È probabile che le risposte agli interrogativi sulla legittimità di queste pratiche verranno col tempo, con l’uso e con la pratica (e con il lavoro degli avvocati), anche se una si può già avere facendo un semplice test online. Che fra l’altro permette di rendersi conto personalmente di un altro problema legato all’uso di queste intelligenze artificiali: quello della tutela della privacy, e nello specifico della tutela della propria immagine personale.

C’è un sito che è nato per questo, si chiama Have I been trained? (in italiano: Mi hanno usato per allenarsi?) ed è stato messo online dal collettivo artistico Spawning: permette di fare ricerche, testuali o per immagini, nel database di Laion, appunto per capire se una propria opera, o la propria faccia, è stata usata per addestrare una IA. L’idea è che un artista digitale possa fare l’upload di una sua creazione su Have I been trained? per scoprire in pochi secondi se è finita nella rete degli scraper e dunque se viene usata senza il suo consenso e magari a sua insaputa. Oppure, che una persona qualsiasi faccia l’upload di una sua foto per capire se il suo volto (preso magari dai social network) viene usato per allenare gli algoritmi di face recognition.

Quella per la protezione del proprio volto è una battaglia quanto mai attuale: non solo perché questi software vengono sempre più spesso usati anche dalle forze dell’ordine (sì, pure in Italia) ma anche perché ormai con la tecnologia deepfake (cos’è?), si può fare praticamente qualsiasi cosa con le facce di chiunque.

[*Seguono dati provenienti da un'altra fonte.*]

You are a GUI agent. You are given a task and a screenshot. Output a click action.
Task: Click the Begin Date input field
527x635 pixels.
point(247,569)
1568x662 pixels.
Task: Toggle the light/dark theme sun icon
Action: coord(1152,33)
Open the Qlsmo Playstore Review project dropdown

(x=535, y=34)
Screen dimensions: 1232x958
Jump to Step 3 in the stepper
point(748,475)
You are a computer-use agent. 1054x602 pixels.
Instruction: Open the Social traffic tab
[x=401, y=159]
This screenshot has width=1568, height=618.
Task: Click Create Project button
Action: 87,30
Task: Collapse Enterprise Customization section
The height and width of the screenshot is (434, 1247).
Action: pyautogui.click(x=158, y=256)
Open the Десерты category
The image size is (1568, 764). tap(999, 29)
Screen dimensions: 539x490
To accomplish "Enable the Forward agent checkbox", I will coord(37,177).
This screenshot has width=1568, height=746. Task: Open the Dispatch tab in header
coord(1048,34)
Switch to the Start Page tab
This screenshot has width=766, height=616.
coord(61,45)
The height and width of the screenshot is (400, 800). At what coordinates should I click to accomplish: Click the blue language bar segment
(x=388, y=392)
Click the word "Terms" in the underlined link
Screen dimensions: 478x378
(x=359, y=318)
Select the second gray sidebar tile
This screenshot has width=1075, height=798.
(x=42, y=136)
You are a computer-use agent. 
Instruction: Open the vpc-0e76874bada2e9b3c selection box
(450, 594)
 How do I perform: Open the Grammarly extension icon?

Ci sono aziende, come l’americana Affectiva, che ne hanno raccolte oltre 5 milioni e le usano per provare a insegnare alle IA a capire le emozioni degli esseri umani; altre, come Clearview AI, che prima di venire fermata dalle autorità europee, puntava ad avere 100 miliardi di foto nel database entro il 2022, così che “ogni essere umano sarà identificabile”. Quello che possiamo fare noi umani, nel nostro piccolo, è usare questi strumenti con intelligenza e consapevolezza, e anche valutare la possibilità di proteggerci e in qualche modo nasconderci, che è una cosa che si può fare semplicemente anche con il makeup. Oppure con un maglione.